Preferred medicaments are selected from albuterol, salmeterol, fluticasone propionate and beclomethasone dipropionate and salts or solvates thereof, e.g., the sulphate of albuterol and the xinafoate of salmeterol, and any mixtures thereof. Alternatively, the dispenser may be employed for dispensing vaccine.
Indeed, it is envisioned in accordance with this invention that any suitable diagnostic, prophylactic or therapeutic agent can used with the inhaler herein. Generally, drug particles suitable for delivery to the bronchial or alveolar region of the lung have an aerodynamic diameter of less than 10 micrometers. Other sized particles may be used if delivery to other portions of the respiratory tract is desired, such as the nasal cavity, mouth or throat. The medicament may be a pure drug, but more appropriately, it is preferred that powder comprise a drug mixed with a bulking agent (excipient), for example, lactose.
Additional powders may be engineered with particular densities, size ranges, or characteristics. Particles may comprise active agents, surfactants, wall forming materials, or other components considered desirable by those of ordinary skill.
Blends of bulking agents and drugs are typically formulated to allow the precise metering and dispersion on the powder into doses. A standard blend, for example, contains 13000 micrograms lactose mixed with 50 micrograms drug, yielding an excipient to drug ratio of 260:1. Because the present invention can meter and dispense such blends more accurately and effectively, dosage blends with excipient to drug ratios of 60:1, and potentially 2:1, may be used. At very low blend levels, however, the drug dose reproducibility becomes more variable Typically, the dry powder medicament includes a pharmaceutical excipient in dry powder form.
In one embodiment, the density of the dry powder medicament particles is reduced relative to standard dry powder medicament.
In another embodiment, the dry powder medicament particles are aerodynamically shaped to improve medicament delivery to the patient.
According to another aspect of the present invention there is provided an actuator for a dry powder medicament container having a meter for metering a volume of medicament, the actuator comprising a dispenser seat for receipt of the meter, a breath sensor, and an electromechanical coupling means for actuating the meter, wherein the coupling means is responsive to the breath sensor.
In one embodiment, the coupling means is reversibly deformable in response to heating thereof or application of a magnetic field thereto.

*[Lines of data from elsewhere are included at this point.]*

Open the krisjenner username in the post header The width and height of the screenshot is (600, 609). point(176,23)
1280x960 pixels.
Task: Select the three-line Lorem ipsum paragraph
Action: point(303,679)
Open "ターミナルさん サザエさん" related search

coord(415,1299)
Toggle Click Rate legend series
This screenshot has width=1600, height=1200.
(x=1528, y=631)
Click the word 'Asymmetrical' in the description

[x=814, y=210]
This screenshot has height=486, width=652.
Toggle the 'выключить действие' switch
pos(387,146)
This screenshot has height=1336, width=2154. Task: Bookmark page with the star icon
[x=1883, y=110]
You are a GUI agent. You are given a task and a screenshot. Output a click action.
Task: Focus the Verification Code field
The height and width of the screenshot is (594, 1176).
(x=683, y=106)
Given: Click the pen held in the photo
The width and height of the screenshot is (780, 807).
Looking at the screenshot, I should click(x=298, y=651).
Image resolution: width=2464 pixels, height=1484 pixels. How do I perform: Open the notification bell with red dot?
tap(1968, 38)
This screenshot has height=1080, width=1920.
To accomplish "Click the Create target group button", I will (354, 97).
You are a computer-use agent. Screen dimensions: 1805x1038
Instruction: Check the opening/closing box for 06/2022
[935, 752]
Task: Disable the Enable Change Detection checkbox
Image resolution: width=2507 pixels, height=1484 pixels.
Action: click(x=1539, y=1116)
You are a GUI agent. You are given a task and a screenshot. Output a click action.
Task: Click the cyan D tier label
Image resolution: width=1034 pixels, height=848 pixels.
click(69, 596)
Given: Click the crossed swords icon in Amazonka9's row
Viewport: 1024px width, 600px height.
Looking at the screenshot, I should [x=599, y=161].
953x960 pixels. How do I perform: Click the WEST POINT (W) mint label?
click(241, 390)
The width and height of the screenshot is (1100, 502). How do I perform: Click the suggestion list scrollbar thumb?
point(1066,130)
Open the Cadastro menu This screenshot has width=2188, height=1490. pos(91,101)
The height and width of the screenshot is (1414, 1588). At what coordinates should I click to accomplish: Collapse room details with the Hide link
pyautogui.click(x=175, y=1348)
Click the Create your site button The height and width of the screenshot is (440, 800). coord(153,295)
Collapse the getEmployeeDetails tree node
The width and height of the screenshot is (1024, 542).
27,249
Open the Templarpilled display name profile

In another aspect, the invention provides a dry powder medicament container having a meter for use in the inhaler or the actuator as described hereinabove.
In still a further aspect, the invention provides a kit of parts comprising an inhaler as described hereinabove in the form of a cartridge; and a housing shaped for receipt of the cartridge.
In yet another aspect, the invention provides method for the delivery of an inhalable dry powder medicament to a patient, comprising:
(i) sensing the breath of a patient by use of a breath sensor;
(ii) at a trigger point, sending an actuation signal from the breath sensor to a meter for metering a volume of medicament from a medicament reservoir; and
(iv) releasing the inhalable medicament for inhalation by the patient, wherein the breath sensor electro-mechanically actuates the meter immediately prior to or concurrent with release of the medicament to the patient.
Preferably, the method further comprises the actuation of transport means to separate the metered volume from the reservoir, and/or dose-release means to release the dose for inhalation by the patient.